En La Noria, cada decisión tiene eco a largo plazo. Cruz Azul lo sabe bien. El verano de 2025 fue un punto de inflexión para el proyecto deportivo: tras la salida de Vicente Sánchez, la directiva analizó perfiles, metodologías y visiones de juego para elegir al entrenador que marcaría el nuevo rumbo.

En aquella danza de candidatos hubo uno que estuvo cerca. Un técnico con pasado en la Liga MX, carácter firme y experiencia internacional. Finalmente, tomó otro camino: Europa. Ese entrenador era Matías Almeyda. Hoy, a casi un año de haber elegido al Sevilla, el argentino atraviesa uno de los momentos más complejos de su carrera.

Cuando el ciclo de Sánchez llegaba a su fin, su nombre tomó fuerza. Las negociaciones con Guillermo Almada se enfriaron y el interés por el Pelado se reactivó. Sin embargo, la oportunidad europea pesó más. Almeyda tomó la oferta del Viejo Continente y aceptó el reto español. Finalmente, la directiva se inclinó por Nicolás Larcamón, líder cementero hasta hoy.

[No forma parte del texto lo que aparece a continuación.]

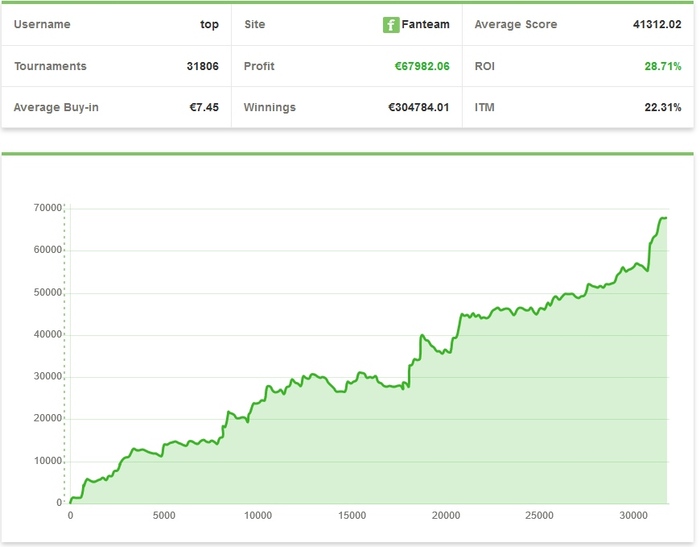Click the chart's final peak near 68000
The height and width of the screenshot is (547, 700).
pos(663,218)
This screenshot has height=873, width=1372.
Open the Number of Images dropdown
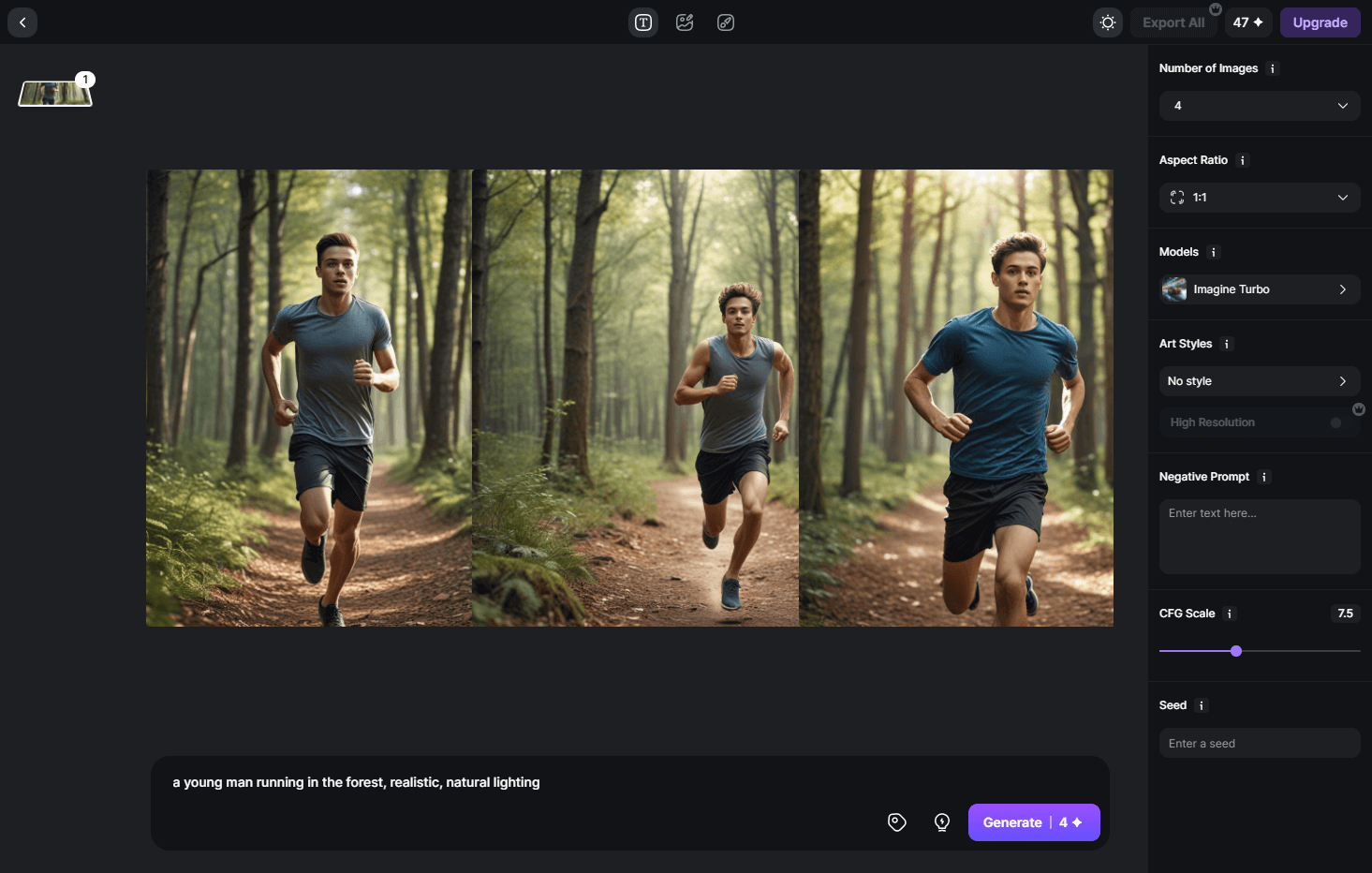1260,106
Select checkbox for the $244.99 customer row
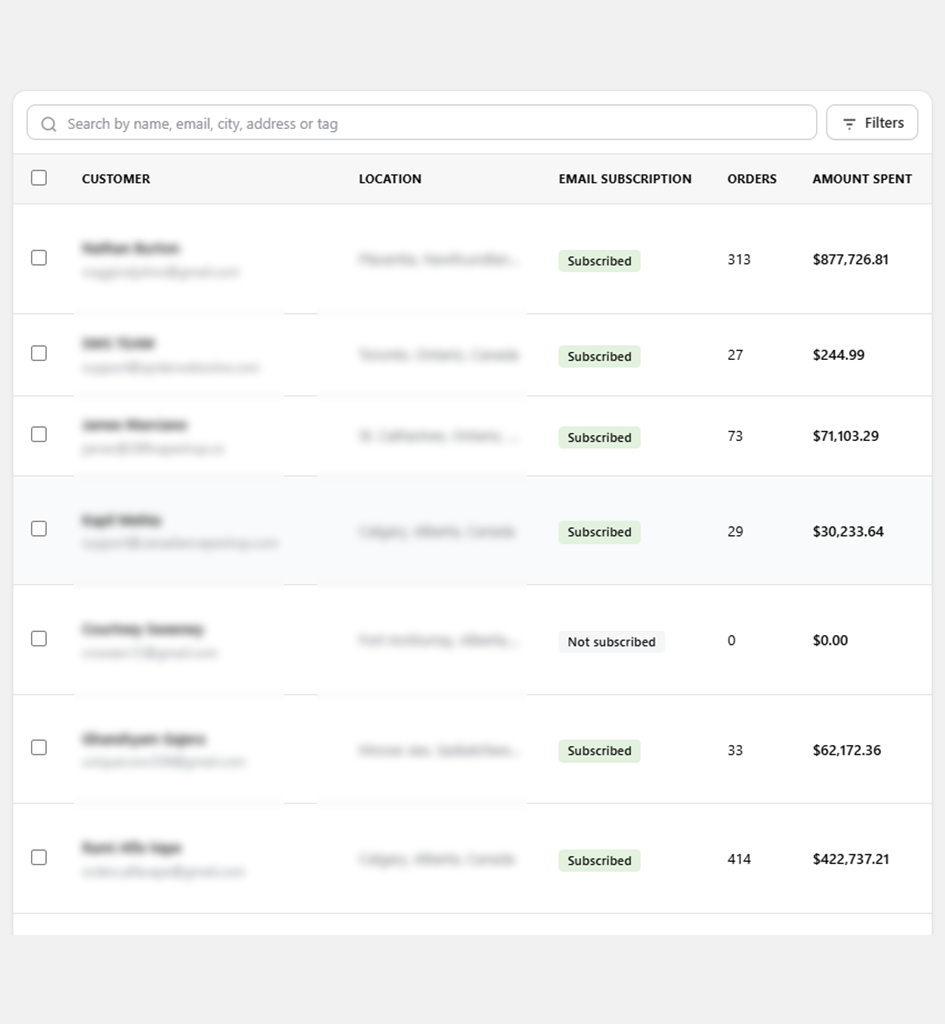 39,353
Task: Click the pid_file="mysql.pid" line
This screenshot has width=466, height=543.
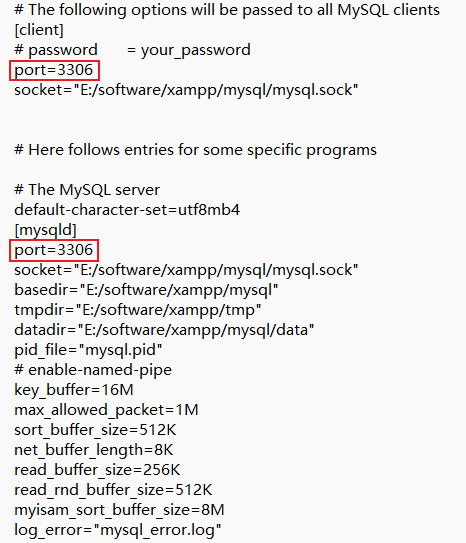Action: (88, 350)
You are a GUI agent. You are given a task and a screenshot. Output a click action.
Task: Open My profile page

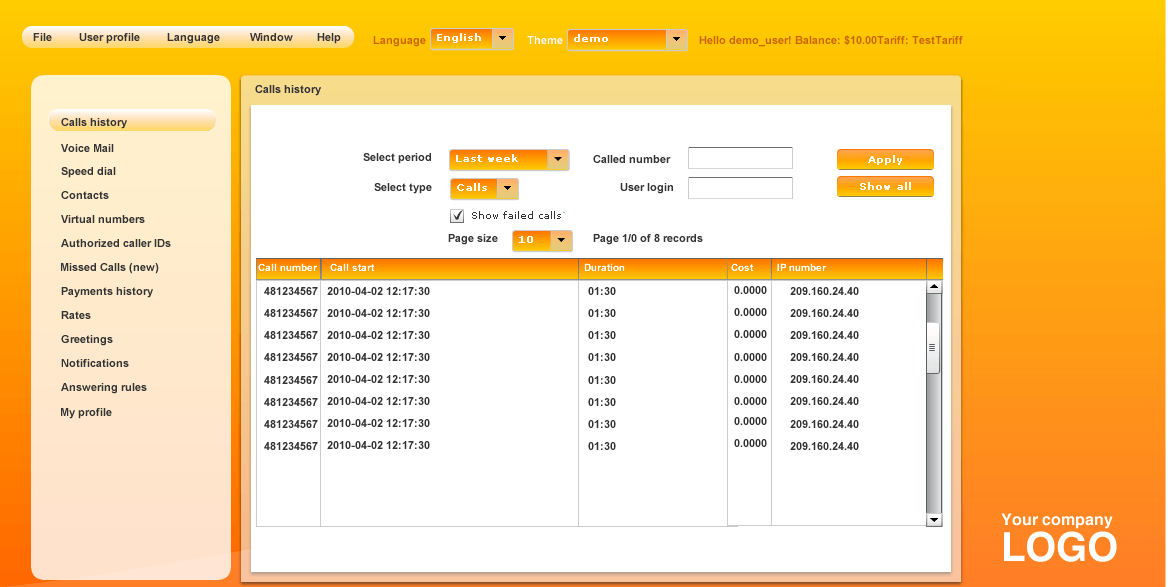point(85,411)
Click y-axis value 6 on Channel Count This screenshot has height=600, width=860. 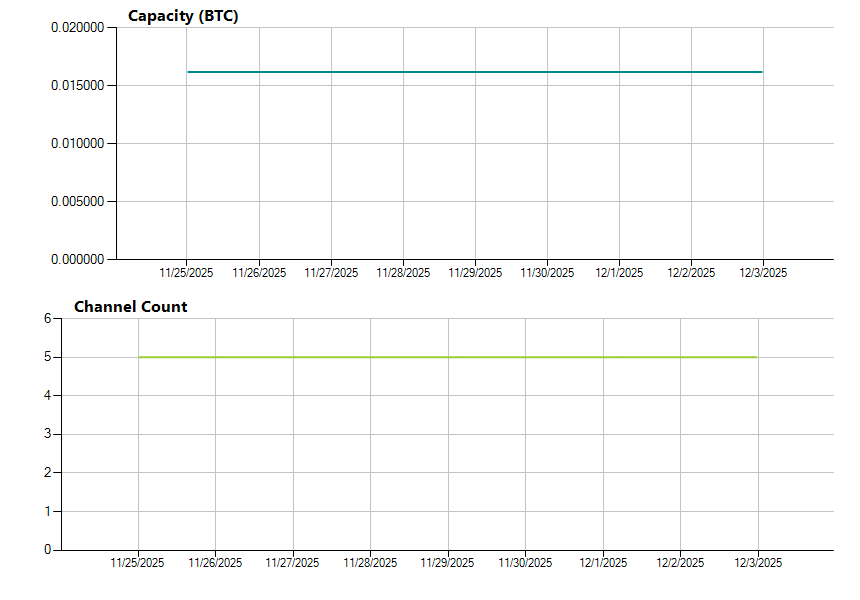pos(47,319)
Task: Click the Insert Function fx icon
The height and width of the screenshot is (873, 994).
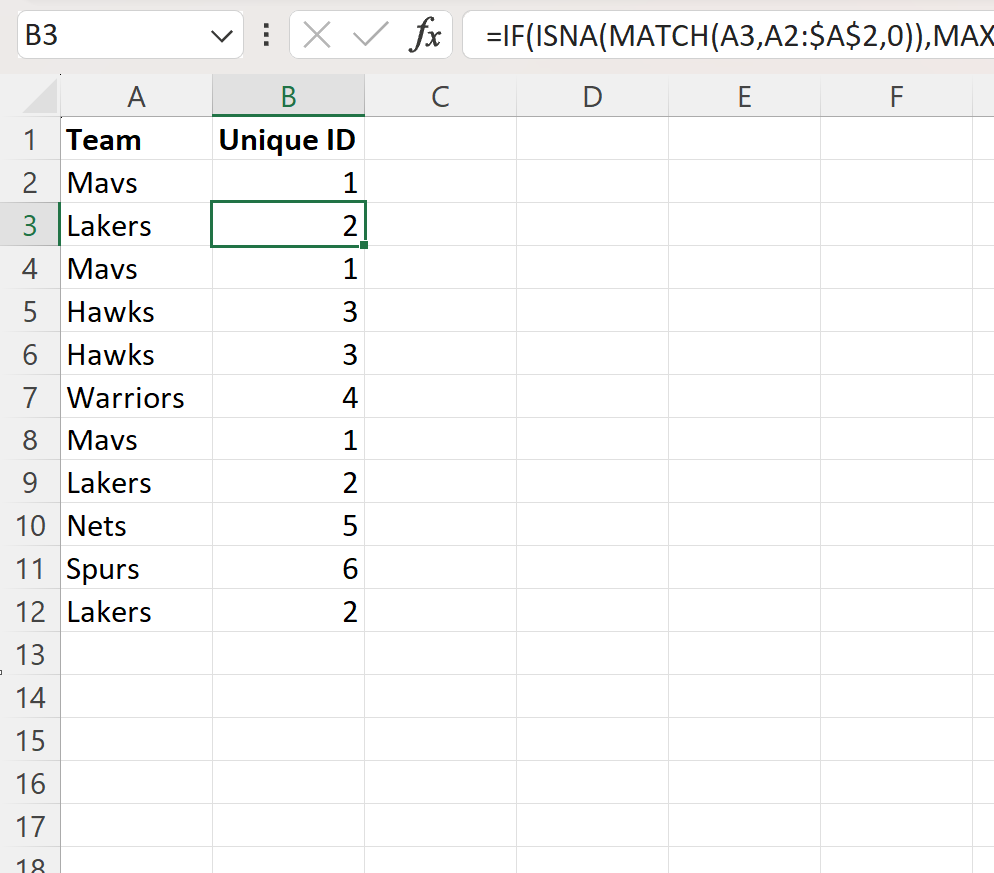Action: click(426, 36)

La sanción histórica que complica a Matías Almeyda en Sevilla

El episodio ocurrió el fin de semana anterior en la Jornada 24 de LaLiga, durante el empate ante Deportivo Alavés en el Ramón Sánchez-Pizjuán. Corría el minuto 85 cuando Almeyda explotó tras una decisión arbitral.

El silbante Iosu Galech lo expulsó después de que el técnico invadiera el campo, protestara de forma ostensible y encarara al juez cara a cara. El informe arbitral fue contundente y derivó en una suspensión sin precedentes recientes: siete partidos.

Lejos de bajar el tono, Almeyda defendió su postura en rueda de prensa previa al duelo de ante Getafe (domingo 22 de febrero). “Es una injusticia total. Yo pago con las fechas, pero no lo acepto y no va a modificar mi pensamiento”, expresó el argentino.

La sanción golpea en un momento delicado. El Sevilla marcha en la posición 13 de LaLiga, con 7 victorias, 5 empates y 12 derrotas. Lejos de puestos europeos y con un calendario exigente por delante (incluido el derbi ante el Betis y cruces contra Barcelona y Atlético de Madrid), el equipo deberá afrontar casi dos meses sin su entrenador en el banquillo.